_Source data:_
#####
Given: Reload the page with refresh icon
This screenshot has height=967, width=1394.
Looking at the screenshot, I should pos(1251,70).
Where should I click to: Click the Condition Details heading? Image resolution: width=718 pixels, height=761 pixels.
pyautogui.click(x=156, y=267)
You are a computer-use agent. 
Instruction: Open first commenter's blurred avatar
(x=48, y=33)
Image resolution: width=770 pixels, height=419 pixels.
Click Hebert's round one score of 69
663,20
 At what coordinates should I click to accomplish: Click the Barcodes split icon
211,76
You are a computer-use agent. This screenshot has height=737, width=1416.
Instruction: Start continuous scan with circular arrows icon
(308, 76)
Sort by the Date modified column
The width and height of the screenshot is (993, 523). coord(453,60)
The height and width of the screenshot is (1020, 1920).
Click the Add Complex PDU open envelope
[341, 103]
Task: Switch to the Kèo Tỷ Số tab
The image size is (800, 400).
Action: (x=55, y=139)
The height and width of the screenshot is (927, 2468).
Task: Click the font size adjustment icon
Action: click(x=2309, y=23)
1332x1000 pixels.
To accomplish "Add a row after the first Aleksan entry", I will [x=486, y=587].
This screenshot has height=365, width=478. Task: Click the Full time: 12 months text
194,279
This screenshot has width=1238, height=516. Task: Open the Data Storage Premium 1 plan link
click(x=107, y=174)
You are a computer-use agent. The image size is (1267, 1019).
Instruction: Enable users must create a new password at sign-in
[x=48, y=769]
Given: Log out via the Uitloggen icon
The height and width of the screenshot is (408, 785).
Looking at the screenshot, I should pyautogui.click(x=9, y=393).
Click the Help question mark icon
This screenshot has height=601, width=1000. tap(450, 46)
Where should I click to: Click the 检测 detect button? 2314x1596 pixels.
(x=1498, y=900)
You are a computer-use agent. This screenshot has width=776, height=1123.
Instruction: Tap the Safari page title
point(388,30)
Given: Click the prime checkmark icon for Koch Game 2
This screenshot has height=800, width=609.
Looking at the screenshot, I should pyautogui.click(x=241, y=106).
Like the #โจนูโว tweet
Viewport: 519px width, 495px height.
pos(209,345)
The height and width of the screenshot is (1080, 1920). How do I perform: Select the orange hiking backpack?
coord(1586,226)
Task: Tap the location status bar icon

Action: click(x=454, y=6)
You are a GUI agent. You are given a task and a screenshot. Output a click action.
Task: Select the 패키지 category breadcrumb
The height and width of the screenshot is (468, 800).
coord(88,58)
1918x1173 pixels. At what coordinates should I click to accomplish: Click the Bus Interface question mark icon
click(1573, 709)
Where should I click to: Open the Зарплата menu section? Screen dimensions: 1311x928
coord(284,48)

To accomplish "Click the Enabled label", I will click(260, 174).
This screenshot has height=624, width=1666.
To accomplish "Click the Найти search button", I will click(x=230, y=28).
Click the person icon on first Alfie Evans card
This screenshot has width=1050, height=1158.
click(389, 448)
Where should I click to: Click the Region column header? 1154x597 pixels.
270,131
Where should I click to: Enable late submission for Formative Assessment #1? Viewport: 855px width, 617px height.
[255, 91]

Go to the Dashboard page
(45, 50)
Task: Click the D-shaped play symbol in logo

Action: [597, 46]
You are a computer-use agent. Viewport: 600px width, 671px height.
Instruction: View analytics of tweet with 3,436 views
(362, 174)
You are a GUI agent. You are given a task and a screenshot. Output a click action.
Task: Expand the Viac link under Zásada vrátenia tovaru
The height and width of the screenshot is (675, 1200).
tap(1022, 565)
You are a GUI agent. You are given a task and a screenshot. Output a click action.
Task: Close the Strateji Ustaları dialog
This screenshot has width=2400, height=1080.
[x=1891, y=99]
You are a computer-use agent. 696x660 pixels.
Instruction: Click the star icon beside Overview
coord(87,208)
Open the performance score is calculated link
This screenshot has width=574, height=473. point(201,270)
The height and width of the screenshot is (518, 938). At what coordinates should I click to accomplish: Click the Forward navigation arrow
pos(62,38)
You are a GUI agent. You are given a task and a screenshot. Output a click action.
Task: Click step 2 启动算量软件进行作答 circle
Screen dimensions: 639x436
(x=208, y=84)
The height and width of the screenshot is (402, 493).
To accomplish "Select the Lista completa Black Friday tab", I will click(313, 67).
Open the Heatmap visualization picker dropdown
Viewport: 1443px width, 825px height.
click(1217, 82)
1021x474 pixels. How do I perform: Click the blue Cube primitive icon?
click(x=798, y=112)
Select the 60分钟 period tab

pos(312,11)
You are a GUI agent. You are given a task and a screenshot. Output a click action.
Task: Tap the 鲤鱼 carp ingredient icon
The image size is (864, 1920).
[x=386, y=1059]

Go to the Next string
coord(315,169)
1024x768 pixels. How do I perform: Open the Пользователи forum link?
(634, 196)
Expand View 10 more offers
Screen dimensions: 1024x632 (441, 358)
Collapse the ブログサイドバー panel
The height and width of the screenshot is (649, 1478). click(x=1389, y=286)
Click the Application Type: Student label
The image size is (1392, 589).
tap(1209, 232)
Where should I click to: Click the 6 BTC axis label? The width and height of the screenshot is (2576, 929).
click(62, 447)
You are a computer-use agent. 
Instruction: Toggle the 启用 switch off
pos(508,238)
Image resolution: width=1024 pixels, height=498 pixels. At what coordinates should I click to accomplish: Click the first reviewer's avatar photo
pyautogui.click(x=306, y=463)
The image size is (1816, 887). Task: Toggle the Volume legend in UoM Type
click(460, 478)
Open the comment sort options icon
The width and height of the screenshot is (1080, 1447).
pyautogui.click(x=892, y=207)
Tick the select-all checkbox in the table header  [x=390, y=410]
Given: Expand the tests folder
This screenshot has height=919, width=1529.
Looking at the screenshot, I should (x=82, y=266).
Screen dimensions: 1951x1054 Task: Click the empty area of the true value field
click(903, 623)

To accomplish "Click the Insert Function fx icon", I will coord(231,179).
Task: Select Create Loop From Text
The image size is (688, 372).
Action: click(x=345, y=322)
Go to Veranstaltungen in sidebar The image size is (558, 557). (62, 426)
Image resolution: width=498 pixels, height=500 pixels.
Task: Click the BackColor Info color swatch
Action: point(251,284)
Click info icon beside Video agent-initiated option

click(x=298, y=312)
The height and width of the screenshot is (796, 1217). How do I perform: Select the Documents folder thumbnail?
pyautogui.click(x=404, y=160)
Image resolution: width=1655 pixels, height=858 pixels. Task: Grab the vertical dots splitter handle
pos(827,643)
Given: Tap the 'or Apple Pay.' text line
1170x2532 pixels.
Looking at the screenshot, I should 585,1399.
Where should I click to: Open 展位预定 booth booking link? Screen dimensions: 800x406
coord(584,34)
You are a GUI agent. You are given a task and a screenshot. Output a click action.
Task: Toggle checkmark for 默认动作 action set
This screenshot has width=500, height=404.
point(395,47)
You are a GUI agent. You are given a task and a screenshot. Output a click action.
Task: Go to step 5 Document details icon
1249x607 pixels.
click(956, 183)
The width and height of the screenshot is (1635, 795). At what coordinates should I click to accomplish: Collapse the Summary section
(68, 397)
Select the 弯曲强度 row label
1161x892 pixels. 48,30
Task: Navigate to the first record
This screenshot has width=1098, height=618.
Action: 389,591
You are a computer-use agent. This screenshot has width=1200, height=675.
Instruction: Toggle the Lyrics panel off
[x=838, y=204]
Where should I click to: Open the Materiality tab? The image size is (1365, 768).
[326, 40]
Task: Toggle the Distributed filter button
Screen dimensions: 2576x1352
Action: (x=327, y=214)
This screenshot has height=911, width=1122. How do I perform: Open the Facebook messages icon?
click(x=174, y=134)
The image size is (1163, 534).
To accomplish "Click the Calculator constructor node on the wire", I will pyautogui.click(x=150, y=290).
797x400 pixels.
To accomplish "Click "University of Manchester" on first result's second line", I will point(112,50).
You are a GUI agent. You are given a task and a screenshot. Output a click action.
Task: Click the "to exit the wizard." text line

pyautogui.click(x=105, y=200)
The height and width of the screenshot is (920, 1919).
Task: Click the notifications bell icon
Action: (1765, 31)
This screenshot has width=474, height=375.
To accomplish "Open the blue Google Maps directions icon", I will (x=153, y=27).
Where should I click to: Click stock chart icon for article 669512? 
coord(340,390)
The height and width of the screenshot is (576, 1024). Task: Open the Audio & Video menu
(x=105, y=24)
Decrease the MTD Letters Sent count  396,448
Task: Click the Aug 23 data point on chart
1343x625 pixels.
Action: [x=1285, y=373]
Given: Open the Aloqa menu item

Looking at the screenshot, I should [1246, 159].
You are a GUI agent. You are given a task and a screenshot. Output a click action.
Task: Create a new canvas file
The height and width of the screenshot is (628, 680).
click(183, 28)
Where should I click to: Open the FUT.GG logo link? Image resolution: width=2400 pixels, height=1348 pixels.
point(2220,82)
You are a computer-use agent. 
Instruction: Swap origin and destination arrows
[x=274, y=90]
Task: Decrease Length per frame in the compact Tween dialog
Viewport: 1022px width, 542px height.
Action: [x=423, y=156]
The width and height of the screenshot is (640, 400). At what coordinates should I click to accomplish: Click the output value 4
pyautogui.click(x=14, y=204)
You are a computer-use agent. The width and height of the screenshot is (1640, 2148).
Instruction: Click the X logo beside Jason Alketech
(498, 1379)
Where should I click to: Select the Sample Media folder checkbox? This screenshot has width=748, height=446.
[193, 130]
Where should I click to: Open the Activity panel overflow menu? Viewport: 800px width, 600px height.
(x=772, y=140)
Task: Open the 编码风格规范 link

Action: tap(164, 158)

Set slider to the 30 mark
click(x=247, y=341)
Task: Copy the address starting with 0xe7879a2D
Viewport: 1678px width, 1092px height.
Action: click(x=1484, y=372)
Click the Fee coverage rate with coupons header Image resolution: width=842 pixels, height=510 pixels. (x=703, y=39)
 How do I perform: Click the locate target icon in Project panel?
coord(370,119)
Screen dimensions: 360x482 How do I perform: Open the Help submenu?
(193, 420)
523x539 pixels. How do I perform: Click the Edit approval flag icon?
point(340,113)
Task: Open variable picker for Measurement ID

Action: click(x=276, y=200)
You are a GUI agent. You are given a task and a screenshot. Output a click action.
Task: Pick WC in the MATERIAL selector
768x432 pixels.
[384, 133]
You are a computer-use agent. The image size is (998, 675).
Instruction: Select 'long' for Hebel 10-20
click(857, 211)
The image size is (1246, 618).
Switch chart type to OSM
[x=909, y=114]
#####
_Assignment:_ Show all of the lines above in which "Decrease" is present.

_Answer for the task:_
Decrease the MTD Letters Sent count  396,448
Task: Decrease Length per frame in the compact Tween dialog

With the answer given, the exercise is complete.